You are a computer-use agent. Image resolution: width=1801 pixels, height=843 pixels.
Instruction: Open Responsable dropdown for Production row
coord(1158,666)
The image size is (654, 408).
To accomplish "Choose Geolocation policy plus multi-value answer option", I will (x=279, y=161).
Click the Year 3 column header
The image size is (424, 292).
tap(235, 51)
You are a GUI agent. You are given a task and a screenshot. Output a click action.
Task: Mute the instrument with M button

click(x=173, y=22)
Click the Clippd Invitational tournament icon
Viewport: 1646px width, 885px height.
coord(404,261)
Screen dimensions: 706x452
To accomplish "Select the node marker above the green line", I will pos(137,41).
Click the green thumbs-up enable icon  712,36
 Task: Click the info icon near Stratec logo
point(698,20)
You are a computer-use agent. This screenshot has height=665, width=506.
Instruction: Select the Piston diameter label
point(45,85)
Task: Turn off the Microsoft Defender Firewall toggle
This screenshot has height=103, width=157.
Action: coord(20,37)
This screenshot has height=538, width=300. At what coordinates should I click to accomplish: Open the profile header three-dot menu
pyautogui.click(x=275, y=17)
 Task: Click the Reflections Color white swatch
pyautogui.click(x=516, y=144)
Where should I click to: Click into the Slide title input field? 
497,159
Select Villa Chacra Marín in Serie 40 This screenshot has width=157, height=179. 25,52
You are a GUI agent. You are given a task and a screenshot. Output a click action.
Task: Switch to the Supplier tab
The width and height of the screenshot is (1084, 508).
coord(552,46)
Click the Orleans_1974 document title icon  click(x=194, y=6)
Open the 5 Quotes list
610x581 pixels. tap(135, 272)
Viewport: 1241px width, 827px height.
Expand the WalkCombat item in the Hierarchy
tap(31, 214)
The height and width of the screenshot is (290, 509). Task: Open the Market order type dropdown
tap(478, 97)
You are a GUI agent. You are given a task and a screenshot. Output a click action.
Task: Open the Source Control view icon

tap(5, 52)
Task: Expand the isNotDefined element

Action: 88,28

▶ _Directions_: Of the entries above, repeat exactly the lines from the line with "Viewport: 1646px width, 885px height." through the line with "Select Villa Chacra", both of them included.

▶ _Solution_:
Viewport: 1646px width, 885px height.
coord(404,261)
Screen dimensions: 706x452
To accomplish "Select the node marker above the green line", I will pos(137,41).
Click the green thumbs-up enable icon  712,36
 Task: Click the info icon near Stratec logo
point(698,20)
You are a computer-use agent. This screenshot has height=665, width=506.
Instruction: Select the Piston diameter label
point(45,85)
Task: Turn off the Microsoft Defender Firewall toggle
This screenshot has height=103, width=157.
Action: coord(20,37)
This screenshot has height=538, width=300. At what coordinates should I click to accomplish: Open the profile header three-dot menu
pyautogui.click(x=275, y=17)
 Task: Click the Reflections Color white swatch
pyautogui.click(x=516, y=144)
Where should I click to: Click into the Slide title input field? 
497,159
Select Villa Chacra Marín in Serie 40 This screenshot has width=157, height=179. 25,52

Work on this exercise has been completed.